By Paul Ziobro
Procter & Gamble Co. said demand in emerging markets remains
strong, a counterpoint to concerns that have roiled investors this
week and led rival Unilever PLC to warn of weak sales growth
ahead.
The maker of Gillette razors and Pampers diapers said sales in
countries such as China and Brazil grew 8% excluding currency
movements in the quarter ended Dec. 31 and continue to grow at
about that pace. Markets have slowed down a bit overall for the
company, but P&G said developing countries aren't a particular
problem.
"There continues to be very strong growth overall, between 7%
and 8% in the quarter we just completed from a market standpoint,
and we expect that to continue," P&G Chief Financial Officer
Jon Moeller said on a conference call with analysts Friday.
P&G's tone, which came as it reported a 3% increase in core
sales that pleased investors, contrasted sharply with that of
Unilever. The European company blamed weakness in emerging-market
currencies in September when it issued its first profit warning in
almost a decade and warned earlier this week that weak conditions
would persist in both developed and developing economies.
Unilever, which makes Axe deodorant and Dove soap, is much more
tied to the fates of emerging markets than P&G. The company
gets close to 60% of its sales from China, India and other emerging
markets, compared with just 39% for P&G.
The two consumer-products giants spoke against a backdrop of
concerns about the stability of emerging markets that has roiled
investors this week. Currencies in countries such as Turkey and
South Africa reached fresh lows Friday, and the Indian rupee fell
as well. The Dow Jones Industrial Average closed down 318 point
Friday -- its sharpest one-day decline since June 20 -- after
falling 176 points Thursday.
Investors are jittery as the Federal Reserve backs away from the
bond-buying program it has used to help stimulate the economy. Weak
manufacturing data out of China this week inflamed those
concerns.
Kimberly-Clark Corp. also said Friday that its emerging-markets
business continues to grow strongly, with expectations that growth
excluding acquisitions, divestitures and currencies will rise at a
high-single-digit rate for the current year. The maker of Huggies
diapers and Kleenex tissues said its profit more than doubled in
the last quarter of 2013 compared with a year earlier, as organic
sale rose 5%.
P&G's shares closed up 1.2% Friday at $79.20. Kimberly-Clark
was up 2% at $107.44.
P&G reported a 16% drop in profit for the quarter ended Dec.

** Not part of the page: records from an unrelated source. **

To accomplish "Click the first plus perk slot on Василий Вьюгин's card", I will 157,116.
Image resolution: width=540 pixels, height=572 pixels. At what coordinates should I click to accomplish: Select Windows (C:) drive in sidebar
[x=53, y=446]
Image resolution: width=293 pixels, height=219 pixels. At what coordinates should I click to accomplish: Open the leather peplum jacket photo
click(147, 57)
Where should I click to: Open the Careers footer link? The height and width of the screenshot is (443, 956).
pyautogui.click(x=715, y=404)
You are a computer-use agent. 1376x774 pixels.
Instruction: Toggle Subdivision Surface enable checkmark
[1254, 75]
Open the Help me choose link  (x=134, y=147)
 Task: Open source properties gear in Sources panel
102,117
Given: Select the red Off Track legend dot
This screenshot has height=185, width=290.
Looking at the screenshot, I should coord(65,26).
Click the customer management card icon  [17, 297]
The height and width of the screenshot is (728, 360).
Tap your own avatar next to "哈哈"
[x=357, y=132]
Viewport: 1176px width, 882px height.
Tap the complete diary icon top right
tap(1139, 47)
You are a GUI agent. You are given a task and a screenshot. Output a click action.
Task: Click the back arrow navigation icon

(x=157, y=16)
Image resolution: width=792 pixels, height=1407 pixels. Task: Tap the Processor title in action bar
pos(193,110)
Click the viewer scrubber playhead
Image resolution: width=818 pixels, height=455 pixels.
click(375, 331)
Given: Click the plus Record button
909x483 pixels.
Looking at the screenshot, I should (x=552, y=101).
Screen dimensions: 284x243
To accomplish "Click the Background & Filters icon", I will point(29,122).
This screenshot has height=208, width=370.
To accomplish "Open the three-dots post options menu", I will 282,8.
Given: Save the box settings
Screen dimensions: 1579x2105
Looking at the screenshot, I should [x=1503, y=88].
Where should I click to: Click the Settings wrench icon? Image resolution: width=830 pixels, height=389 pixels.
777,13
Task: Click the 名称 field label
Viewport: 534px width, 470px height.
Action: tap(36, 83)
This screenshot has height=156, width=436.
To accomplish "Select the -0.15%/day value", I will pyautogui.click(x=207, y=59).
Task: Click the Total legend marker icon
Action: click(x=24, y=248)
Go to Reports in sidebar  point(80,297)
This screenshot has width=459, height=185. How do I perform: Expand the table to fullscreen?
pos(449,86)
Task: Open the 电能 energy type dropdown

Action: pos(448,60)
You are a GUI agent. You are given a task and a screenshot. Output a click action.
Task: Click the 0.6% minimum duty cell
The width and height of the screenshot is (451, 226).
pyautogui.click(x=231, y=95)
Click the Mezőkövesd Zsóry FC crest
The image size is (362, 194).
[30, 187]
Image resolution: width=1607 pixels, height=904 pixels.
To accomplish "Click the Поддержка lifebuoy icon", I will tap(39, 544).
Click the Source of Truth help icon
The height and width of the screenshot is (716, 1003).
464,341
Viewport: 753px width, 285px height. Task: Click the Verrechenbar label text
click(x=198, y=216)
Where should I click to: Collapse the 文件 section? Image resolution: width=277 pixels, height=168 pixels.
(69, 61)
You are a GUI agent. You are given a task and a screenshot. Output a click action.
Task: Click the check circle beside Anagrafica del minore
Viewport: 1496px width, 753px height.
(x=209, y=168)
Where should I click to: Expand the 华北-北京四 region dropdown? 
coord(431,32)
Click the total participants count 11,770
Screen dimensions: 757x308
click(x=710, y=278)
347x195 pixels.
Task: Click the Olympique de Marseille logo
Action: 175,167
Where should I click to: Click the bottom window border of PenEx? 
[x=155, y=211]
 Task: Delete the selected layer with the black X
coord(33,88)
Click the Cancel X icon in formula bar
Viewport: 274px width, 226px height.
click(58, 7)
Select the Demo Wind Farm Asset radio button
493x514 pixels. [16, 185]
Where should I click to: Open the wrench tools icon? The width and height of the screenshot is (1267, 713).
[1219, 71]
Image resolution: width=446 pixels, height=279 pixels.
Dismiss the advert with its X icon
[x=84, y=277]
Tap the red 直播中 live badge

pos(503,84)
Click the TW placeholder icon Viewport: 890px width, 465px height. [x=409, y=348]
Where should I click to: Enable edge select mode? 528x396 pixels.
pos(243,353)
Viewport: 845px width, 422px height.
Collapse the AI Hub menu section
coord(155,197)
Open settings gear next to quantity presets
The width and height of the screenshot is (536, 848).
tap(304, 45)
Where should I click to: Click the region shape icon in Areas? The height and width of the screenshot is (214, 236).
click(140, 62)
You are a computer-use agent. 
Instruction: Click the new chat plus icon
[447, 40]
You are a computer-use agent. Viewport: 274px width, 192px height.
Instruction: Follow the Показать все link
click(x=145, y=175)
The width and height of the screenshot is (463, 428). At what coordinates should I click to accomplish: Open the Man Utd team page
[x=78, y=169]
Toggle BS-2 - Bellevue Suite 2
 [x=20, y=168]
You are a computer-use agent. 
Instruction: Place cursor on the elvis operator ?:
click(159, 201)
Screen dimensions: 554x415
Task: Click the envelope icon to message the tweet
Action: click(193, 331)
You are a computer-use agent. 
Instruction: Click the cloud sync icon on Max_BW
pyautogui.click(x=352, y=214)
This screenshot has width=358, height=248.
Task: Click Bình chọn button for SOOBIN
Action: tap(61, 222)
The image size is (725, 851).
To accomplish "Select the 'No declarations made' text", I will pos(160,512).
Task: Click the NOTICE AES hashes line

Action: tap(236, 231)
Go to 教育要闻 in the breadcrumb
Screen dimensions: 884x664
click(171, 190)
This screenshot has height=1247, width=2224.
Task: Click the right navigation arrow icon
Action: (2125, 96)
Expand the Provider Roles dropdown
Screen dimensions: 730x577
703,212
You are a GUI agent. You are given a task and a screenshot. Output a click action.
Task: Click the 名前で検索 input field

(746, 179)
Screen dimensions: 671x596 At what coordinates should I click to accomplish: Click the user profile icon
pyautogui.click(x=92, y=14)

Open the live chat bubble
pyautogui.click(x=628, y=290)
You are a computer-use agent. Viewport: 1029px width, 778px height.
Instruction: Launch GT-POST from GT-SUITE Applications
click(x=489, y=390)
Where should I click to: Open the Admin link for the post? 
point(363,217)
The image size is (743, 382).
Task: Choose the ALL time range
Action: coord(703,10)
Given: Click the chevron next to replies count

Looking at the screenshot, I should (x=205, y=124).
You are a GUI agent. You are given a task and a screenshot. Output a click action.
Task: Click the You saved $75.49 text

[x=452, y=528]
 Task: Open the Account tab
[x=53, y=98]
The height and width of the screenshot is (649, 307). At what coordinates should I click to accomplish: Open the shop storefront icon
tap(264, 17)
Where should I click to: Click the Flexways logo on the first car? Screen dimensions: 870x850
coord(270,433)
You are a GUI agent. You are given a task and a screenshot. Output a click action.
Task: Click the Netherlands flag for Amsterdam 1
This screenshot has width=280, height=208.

31, largely due to unfavorable exchange rates. A year earlier,
P&G recorded a benefit from buying out a joint-venture partner
in Europe. Stripping out those items, the company's earnings were
in line with Wall Street's expectations, as was its 3% growth in
sales excluding acquisitions, divestitures and currencies, a figure
buoyed by the strong growth in emerging markets. The company also
backed its outlook for the year.
The company did continue to struggle with its beauty business,
the only one of its major lines not to post sales growth in the
quarter. The company is battling with Unilever in the shampoo
aisle, where this week each company accused the other of aggressive
discounting.
Kimberly-Clark, meanwhile, suffered some slowdown in China.
Diaper sales there rose in the low-20% range, down from around 35%
on average last year. But Chief Executive Tom Falk said that growth
rate is "still pretty healthy relative to everywhere else in the
world."
In another area of the business world entirely, industrial
conglomerate Honeywell International Inc. also addressed concerns
about China on Friday after reporting its profit nearly quadrupled
as sales rose 8.4% to $10.39 billion. Chief Executive David Cote
cast doubt on the troubling industrial production data out of
China, where the company posted organic sales growth of 13%.
"I'm not sure always how reliable all the statistics are," Mr.
Cote said.
Kate Linebaugh and Anna Prior contributed to this article.